So this blog is more about a friendship than about a battle. Anybody who has followed me knows that a few years ago I lost a friend named Dave. For those of you who don’t, let me explain. His wife Katie was my first friend in my first job as an ER nurse, and we’ve gone through the years celebrating each other’s highs and commiserating over each other’s lows. And somewhere in there, Katie married Dave, a paramedic/firefighter who used to frequent our ER. Dave was someone special, the kind of person who made you smile just knowing you were going to see him. He was a Renaissance man; engineer, math wizard, classic music expert, scuba instructor, sailing master, climber of the Colorado 14s, and he built and flew his own bi-plane.
Well, when Dave died, everybody who loved him was shattered. Especially Katie. We couldn’t just let him go; not somebody that special. So Katie cadged some empty pill bottles, and she filled them with Dave’s ashes. And every time we go somewhere Dave loved or would love to go, we take him along. And then we take his picture, usually wearing an appropriate hat and sunglasses, wherever we go, and especially where we’ve left him. He’s been to the Grand Canal in Venice, the Andes in Chile, The Ganges and the Taj Mahal in India, and the whorehouse in Pompeii. We had an Irish Wake for him in Dingle and a Jazz Funeral in New Orleans, with more and more people joining in.
And now, he’s been to Waterloo. Okay, he hasn’t just been to Waterloo. Saturday we got to go to the Allied forces encampment and see the soldiers muster behind their pipes and fifes and drums, helmets flashing, kilts swirling, feet thundering against the dry earth.
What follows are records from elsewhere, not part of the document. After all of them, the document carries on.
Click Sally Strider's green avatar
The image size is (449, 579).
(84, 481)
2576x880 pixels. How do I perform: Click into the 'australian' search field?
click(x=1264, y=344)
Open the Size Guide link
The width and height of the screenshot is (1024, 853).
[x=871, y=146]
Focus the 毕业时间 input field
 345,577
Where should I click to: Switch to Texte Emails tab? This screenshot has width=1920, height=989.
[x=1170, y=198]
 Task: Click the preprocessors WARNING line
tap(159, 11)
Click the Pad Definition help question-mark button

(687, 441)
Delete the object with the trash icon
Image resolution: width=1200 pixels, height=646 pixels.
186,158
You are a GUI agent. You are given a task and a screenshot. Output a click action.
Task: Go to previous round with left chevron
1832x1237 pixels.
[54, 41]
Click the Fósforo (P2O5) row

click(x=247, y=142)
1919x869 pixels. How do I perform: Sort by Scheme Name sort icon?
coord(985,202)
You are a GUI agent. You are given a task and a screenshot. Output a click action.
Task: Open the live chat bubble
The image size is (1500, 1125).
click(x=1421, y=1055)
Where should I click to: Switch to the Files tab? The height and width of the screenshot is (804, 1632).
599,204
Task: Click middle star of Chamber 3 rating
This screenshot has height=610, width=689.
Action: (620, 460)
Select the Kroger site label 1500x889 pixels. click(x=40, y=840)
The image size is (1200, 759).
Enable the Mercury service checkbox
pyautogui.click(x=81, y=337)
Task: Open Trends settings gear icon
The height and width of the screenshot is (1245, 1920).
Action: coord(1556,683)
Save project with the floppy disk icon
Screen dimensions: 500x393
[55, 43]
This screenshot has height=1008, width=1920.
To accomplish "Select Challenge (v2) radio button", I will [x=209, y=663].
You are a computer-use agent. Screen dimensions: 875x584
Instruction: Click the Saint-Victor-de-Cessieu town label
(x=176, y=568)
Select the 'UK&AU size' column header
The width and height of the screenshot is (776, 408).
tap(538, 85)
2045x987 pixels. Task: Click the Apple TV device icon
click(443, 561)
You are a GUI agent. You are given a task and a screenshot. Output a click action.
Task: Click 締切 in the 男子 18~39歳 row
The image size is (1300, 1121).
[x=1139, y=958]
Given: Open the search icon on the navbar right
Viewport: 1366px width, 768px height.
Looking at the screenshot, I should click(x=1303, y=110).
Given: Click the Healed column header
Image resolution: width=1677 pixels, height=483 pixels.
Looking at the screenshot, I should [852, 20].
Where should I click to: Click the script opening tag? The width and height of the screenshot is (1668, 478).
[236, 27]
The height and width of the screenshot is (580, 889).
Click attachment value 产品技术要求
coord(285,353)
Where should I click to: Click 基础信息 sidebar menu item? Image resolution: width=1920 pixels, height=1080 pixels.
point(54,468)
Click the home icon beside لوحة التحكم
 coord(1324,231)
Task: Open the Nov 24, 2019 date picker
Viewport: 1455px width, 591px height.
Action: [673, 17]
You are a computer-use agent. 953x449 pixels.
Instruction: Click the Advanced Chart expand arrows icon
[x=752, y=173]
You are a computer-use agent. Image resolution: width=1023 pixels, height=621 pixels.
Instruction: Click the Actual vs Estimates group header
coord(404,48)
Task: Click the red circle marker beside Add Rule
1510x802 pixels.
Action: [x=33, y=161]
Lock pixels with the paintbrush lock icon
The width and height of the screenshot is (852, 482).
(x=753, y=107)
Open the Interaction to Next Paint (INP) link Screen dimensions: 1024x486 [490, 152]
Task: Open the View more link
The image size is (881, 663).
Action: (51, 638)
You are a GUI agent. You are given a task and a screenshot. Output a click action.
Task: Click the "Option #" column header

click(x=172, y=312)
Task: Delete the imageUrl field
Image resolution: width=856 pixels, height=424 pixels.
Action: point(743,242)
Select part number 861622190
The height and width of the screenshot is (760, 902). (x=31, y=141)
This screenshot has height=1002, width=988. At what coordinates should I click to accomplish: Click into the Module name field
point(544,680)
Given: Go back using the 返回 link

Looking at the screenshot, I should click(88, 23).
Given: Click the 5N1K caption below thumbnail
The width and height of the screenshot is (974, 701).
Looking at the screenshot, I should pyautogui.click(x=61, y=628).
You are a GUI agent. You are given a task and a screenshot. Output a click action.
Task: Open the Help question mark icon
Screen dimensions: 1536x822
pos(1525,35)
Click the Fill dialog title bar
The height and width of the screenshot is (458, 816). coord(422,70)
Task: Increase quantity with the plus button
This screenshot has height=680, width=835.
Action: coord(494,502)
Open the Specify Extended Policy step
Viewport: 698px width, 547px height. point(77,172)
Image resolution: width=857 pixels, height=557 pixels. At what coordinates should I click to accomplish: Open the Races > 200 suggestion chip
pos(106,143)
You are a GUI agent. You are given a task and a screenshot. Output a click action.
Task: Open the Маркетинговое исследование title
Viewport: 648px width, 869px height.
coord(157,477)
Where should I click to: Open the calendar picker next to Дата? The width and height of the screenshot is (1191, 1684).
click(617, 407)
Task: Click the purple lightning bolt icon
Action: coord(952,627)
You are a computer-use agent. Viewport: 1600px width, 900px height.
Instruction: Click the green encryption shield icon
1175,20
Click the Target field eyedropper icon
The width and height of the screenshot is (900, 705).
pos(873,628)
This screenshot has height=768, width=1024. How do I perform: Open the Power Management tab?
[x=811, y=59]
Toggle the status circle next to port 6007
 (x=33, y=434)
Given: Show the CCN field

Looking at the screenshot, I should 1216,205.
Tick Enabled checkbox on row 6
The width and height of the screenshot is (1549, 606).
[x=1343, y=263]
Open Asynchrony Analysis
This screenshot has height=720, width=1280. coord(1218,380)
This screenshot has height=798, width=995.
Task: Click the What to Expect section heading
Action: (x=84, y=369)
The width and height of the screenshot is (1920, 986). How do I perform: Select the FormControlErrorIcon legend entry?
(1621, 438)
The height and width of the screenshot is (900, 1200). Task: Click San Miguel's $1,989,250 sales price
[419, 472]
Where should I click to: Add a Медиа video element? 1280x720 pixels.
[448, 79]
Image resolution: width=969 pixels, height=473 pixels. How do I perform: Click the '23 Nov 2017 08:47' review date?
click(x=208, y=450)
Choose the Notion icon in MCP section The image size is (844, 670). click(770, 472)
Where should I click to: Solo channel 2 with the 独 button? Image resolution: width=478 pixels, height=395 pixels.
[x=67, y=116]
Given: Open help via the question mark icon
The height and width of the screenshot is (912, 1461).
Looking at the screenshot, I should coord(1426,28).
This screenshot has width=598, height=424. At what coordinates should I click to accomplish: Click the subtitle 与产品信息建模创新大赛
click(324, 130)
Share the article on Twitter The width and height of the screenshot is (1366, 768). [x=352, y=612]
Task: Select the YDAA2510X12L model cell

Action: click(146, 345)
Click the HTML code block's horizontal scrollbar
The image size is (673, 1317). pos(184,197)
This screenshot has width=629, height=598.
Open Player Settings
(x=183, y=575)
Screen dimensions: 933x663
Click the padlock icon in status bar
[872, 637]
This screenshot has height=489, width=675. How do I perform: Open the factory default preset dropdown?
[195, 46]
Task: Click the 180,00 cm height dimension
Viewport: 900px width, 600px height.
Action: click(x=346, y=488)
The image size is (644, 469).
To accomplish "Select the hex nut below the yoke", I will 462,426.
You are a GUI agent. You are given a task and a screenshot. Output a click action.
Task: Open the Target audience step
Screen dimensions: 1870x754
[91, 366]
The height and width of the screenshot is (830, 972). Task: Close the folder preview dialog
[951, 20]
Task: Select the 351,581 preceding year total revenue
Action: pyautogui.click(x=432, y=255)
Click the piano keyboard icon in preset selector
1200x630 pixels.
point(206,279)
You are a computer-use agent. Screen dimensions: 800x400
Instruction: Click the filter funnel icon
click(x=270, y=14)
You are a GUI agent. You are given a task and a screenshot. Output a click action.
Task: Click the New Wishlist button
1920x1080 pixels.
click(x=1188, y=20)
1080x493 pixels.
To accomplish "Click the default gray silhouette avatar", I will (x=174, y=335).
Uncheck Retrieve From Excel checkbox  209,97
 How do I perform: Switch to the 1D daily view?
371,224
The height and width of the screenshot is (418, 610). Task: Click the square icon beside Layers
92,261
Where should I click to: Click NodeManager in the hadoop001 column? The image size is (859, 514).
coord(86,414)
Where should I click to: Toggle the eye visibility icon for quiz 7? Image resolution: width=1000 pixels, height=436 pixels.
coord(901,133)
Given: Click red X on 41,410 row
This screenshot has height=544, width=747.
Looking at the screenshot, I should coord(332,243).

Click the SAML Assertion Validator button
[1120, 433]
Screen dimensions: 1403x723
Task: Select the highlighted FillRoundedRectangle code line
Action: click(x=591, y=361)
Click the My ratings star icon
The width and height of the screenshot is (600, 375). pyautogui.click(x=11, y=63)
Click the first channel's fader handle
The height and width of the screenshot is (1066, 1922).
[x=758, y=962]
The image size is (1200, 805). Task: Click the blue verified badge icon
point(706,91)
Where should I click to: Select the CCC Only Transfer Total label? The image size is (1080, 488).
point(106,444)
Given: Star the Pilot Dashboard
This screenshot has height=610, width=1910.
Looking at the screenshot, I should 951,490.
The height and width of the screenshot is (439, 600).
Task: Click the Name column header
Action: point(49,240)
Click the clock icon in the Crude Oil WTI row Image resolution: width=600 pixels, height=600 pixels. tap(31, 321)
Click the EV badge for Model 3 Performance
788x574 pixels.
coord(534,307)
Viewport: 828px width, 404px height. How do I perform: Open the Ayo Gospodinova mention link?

We followed them as they marched to their encampment and set up. And then John, our tour guide, introduced me to some of the reenactors, who portray the 41st Foot. And while Jon was speaking to his friend Tom, who was a captain, I asked three other gentlemen if they would mind having their picture taken with Dave(I had thought of putting a shako on him, but the physics just wouldn’t work). You can see the first reaction(which, considering the fact that they’re playing battlefield, I find pretty funny). But as I was explaining to them about Dave and what we’re doing, Tom turned my way.
“Do you want us to leave him on the battlefield for you?”
I admit. I crowed a bit. “Would you? Dave would love that!”
The one guy still looked a bit disbelieving. But Tom kept nodding. “Come to think of it, we’re just about ready to work our powder.” (the gunpowder is strictly controlled, so one of the duties at the encampment is to wrap the wads for the guns and cannons). “Would you like us to mix
him in and blow him at the French?”
I have to tell you, I was utterly speechless. I swear I could hear Dave laughing. “Are you kidding?” I demanded. “You’d do that?”
He shrugged. “Why not? It’d sure be something special. Leave a little of him here and we’ll do it. We’re supposed to be supporting Hougoumont tonight(at the reenactment). “Why don’t you leave a little?”
“A little? I left what was left after dropping him in Amsterdam and Bruges canals.
I couldn’t wait to get back and tell my friend Sally, who’d been taking the tour with.
“Where’s Dave?” she asked when she saw me. “Did you get his picture?”
“I did better than that.”
“He’s been sprinkled on the battlefield.”
“No. He’s going to be blown from a cannon all over the feckin’ battlefield.”
Oddly enough, we were overheard by other tour members. I never know how people are going to take our tribute(witness the expression on the soldier). But this group regularly went to the reenactments of great battles. They couldn’t think of a better send-off(as it were).
And when, later that night, as the smoke poured out of the cannons and the distance cheers of hussars could be heard, when Green Jackets traded shots with Voltigeurs, and men on horses circled tight squares of men bristling with bayonets, I saw the artillery tamping a wad into the cannon and men lining up in the windows of Hougoumont. And, just as they said they would, they fired a magnificent volley. And everyone in the group yelled “Dave!” I mean, how can you top that?